> [Materials provided]:
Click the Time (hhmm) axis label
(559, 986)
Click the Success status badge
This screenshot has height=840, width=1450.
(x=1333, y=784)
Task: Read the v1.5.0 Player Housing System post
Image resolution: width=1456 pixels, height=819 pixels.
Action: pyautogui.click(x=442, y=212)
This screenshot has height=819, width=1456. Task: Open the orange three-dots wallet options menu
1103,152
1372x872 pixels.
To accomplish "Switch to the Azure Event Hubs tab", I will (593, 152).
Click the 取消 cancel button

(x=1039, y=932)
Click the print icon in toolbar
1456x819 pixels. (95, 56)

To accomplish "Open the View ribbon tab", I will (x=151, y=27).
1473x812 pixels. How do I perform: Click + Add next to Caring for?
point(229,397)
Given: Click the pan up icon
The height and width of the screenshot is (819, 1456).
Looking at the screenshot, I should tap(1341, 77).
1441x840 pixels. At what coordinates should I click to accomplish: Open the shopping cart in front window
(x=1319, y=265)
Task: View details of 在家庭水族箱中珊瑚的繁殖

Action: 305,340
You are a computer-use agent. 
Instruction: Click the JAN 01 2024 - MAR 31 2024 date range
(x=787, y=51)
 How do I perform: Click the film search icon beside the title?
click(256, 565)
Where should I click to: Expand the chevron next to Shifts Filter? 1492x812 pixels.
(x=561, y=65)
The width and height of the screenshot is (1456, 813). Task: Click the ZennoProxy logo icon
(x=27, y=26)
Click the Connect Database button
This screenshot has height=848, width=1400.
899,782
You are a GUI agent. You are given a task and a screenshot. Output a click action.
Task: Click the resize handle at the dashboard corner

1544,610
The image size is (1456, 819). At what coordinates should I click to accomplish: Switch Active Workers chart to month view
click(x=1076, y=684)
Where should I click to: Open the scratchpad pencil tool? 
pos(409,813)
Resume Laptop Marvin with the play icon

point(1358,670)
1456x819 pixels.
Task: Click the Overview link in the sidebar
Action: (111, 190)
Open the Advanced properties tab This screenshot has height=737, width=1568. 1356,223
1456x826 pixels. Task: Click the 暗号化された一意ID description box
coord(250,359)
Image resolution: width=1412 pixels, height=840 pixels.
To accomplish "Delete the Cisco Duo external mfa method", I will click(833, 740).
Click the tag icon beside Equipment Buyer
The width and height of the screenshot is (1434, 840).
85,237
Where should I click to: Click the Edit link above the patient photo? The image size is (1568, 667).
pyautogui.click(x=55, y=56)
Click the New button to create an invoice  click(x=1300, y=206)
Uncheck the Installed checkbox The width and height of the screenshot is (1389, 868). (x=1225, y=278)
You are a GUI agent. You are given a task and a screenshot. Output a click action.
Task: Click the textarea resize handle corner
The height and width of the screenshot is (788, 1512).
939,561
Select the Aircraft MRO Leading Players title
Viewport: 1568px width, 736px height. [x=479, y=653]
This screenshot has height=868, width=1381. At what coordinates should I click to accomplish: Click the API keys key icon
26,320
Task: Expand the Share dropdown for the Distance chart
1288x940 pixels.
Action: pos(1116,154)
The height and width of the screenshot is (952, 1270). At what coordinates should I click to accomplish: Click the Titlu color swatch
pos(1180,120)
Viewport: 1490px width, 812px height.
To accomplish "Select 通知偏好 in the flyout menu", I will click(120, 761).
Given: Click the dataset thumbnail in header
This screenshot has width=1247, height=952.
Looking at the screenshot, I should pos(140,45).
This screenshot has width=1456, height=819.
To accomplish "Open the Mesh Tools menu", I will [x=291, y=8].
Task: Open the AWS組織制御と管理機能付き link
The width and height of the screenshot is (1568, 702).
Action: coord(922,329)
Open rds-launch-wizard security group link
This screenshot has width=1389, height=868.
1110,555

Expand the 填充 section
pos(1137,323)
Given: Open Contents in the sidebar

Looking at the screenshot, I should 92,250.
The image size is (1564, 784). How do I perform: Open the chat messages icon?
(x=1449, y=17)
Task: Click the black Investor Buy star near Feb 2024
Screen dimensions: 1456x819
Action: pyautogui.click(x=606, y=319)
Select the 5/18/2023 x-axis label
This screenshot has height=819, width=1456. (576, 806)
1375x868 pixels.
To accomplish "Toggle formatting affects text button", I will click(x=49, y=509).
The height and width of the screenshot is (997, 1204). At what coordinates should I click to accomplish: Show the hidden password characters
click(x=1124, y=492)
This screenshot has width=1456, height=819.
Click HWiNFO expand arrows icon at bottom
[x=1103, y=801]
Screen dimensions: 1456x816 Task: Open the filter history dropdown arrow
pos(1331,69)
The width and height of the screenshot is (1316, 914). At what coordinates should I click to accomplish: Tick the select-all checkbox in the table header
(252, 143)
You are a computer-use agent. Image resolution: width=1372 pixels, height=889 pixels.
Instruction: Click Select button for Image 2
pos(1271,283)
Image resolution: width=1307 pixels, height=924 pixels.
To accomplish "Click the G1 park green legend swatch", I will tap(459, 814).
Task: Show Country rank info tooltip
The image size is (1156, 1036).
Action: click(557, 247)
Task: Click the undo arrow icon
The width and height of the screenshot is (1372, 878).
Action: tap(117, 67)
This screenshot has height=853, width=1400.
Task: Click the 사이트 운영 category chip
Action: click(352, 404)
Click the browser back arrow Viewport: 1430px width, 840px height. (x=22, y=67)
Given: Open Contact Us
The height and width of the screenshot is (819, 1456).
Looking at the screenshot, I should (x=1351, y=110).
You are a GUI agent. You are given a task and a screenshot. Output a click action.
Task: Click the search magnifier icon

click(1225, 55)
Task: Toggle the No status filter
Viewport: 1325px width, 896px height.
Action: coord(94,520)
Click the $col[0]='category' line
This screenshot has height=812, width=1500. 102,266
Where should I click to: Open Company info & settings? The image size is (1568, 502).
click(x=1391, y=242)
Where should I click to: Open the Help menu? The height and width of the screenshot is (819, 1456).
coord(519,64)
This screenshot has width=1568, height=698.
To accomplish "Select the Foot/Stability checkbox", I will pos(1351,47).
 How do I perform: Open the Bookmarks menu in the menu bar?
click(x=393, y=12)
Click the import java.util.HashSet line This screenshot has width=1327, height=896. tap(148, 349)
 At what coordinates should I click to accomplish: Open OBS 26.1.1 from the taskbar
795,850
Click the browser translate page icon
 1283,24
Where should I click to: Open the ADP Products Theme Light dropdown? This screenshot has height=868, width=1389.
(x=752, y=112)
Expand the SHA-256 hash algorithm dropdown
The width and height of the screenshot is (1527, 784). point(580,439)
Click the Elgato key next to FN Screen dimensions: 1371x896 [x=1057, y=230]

> [Action item]: Repeat the whole listing above, word for word.

> [Answer to the exercise]:
Click the Time (hhmm) axis label
(559, 986)
Click the Success status badge
This screenshot has height=840, width=1450.
(x=1333, y=784)
Task: Read the v1.5.0 Player Housing System post
Image resolution: width=1456 pixels, height=819 pixels.
Action: pyautogui.click(x=442, y=212)
This screenshot has height=819, width=1456. Task: Open the orange three-dots wallet options menu
1103,152
1372x872 pixels.
To accomplish "Switch to the Azure Event Hubs tab", I will (593, 152).
Click the 取消 cancel button

(x=1039, y=932)
Click the print icon in toolbar
1456x819 pixels. (95, 56)

To accomplish "Open the View ribbon tab", I will (x=151, y=27).
1473x812 pixels. How do I perform: Click + Add next to Caring for?
point(229,397)
Given: Click the pan up icon
The height and width of the screenshot is (819, 1456).
Looking at the screenshot, I should tap(1341, 77).
1441x840 pixels. At what coordinates should I click to accomplish: Open the shopping cart in front window
(x=1319, y=265)
Task: View details of 在家庭水族箱中珊瑚的繁殖

Action: 305,340
You are a computer-use agent. 
Instruction: Click the JAN 01 2024 - MAR 31 2024 date range
(x=787, y=51)
 How do I perform: Click the film search icon beside the title?
click(256, 565)
Where should I click to: Expand the chevron next to Shifts Filter? 1492x812 pixels.
(x=561, y=65)
The width and height of the screenshot is (1456, 813). Task: Click the ZennoProxy logo icon
(x=27, y=26)
Click the Connect Database button
This screenshot has height=848, width=1400.
899,782
You are a GUI agent. You are given a task and a screenshot. Output a click action.
Task: Click the resize handle at the dashboard corner

1544,610
The image size is (1456, 819). At what coordinates should I click to accomplish: Switch Active Workers chart to month view
click(x=1076, y=684)
Where should I click to: Open the scratchpad pencil tool? 
pos(409,813)
Resume Laptop Marvin with the play icon

point(1358,670)
1456x819 pixels.
Task: Click the Overview link in the sidebar
Action: (111, 190)
Open the Advanced properties tab This screenshot has height=737, width=1568. 1356,223
1456x826 pixels. Task: Click the 暗号化された一意ID description box
coord(250,359)
Image resolution: width=1412 pixels, height=840 pixels.
To accomplish "Delete the Cisco Duo external mfa method", I will click(833, 740).
Click the tag icon beside Equipment Buyer
The width and height of the screenshot is (1434, 840).
85,237
Where should I click to: Click the Edit link above the patient photo? The image size is (1568, 667).
pyautogui.click(x=55, y=56)
Click the New button to create an invoice  click(x=1300, y=206)
Uncheck the Installed checkbox The width and height of the screenshot is (1389, 868). (x=1225, y=278)
You are a GUI agent. You are given a task and a screenshot. Output a click action.
Task: Click the textarea resize handle corner
The height and width of the screenshot is (788, 1512).
939,561
Select the Aircraft MRO Leading Players title
Viewport: 1568px width, 736px height. [x=479, y=653]
This screenshot has height=868, width=1381. At what coordinates should I click to accomplish: Click the API keys key icon
26,320
Task: Expand the Share dropdown for the Distance chart
1288x940 pixels.
Action: pos(1116,154)
The height and width of the screenshot is (952, 1270). At what coordinates should I click to accomplish: Click the Titlu color swatch
pos(1180,120)
Viewport: 1490px width, 812px height.
To accomplish "Select 通知偏好 in the flyout menu", I will click(120, 761).
Given: Click the dataset thumbnail in header
This screenshot has width=1247, height=952.
Looking at the screenshot, I should pos(140,45).
This screenshot has width=1456, height=819.
To accomplish "Open the Mesh Tools menu", I will [x=291, y=8].
Task: Open the AWS組織制御と管理機能付き link
The width and height of the screenshot is (1568, 702).
Action: coord(922,329)
Open rds-launch-wizard security group link
This screenshot has width=1389, height=868.
1110,555

Expand the 填充 section
pos(1137,323)
Given: Open Contents in the sidebar

Looking at the screenshot, I should 92,250.
The image size is (1564, 784). How do I perform: Open the chat messages icon?
(x=1449, y=17)
Task: Click the black Investor Buy star near Feb 2024
Screen dimensions: 1456x819
Action: pyautogui.click(x=606, y=319)
Select the 5/18/2023 x-axis label
This screenshot has height=819, width=1456. (576, 806)
1375x868 pixels.
To accomplish "Toggle formatting affects text button", I will click(x=49, y=509).
The height and width of the screenshot is (997, 1204). At what coordinates should I click to accomplish: Show the hidden password characters
click(x=1124, y=492)
This screenshot has width=1456, height=819.
Click HWiNFO expand arrows icon at bottom
[x=1103, y=801]
Screen dimensions: 1456x816 Task: Open the filter history dropdown arrow
pos(1331,69)
The width and height of the screenshot is (1316, 914). At what coordinates should I click to accomplish: Tick the select-all checkbox in the table header
(252, 143)
You are a computer-use agent. Image resolution: width=1372 pixels, height=889 pixels.
Instruction: Click Select button for Image 2
pos(1271,283)
Image resolution: width=1307 pixels, height=924 pixels.
To accomplish "Click the G1 park green legend swatch", I will tap(459, 814).
Task: Show Country rank info tooltip
The image size is (1156, 1036).
Action: click(557, 247)
Task: Click the undo arrow icon
The width and height of the screenshot is (1372, 878).
Action: tap(117, 67)
This screenshot has height=853, width=1400.
Task: Click the 사이트 운영 category chip
Action: click(352, 404)
Click the browser back arrow Viewport: 1430px width, 840px height. (x=22, y=67)
Given: Open Contact Us
The height and width of the screenshot is (819, 1456).
Looking at the screenshot, I should (x=1351, y=110).
You are a GUI agent. You are given a task and a screenshot. Output a click action.
Task: Click the search magnifier icon

click(1225, 55)
Task: Toggle the No status filter
Viewport: 1325px width, 896px height.
Action: coord(94,520)
Click the $col[0]='category' line
This screenshot has height=812, width=1500. 102,266
Where should I click to: Open Company info & settings? The image size is (1568, 502).
click(x=1391, y=242)
Where should I click to: Open the Help menu? The height and width of the screenshot is (819, 1456).
coord(519,64)
This screenshot has width=1568, height=698.
To accomplish "Select the Foot/Stability checkbox", I will pos(1351,47).
 How do I perform: Open the Bookmarks menu in the menu bar?
click(x=393, y=12)
Click the import java.util.HashSet line This screenshot has width=1327, height=896. tap(148, 349)
 At what coordinates should I click to accomplish: Open OBS 26.1.1 from the taskbar
795,850
Click the browser translate page icon
 1283,24
Where should I click to: Open the ADP Products Theme Light dropdown? This screenshot has height=868, width=1389.
(x=752, y=112)
Expand the SHA-256 hash algorithm dropdown
The width and height of the screenshot is (1527, 784). point(580,439)
Click the Elgato key next to FN Screen dimensions: 1371x896 [x=1057, y=230]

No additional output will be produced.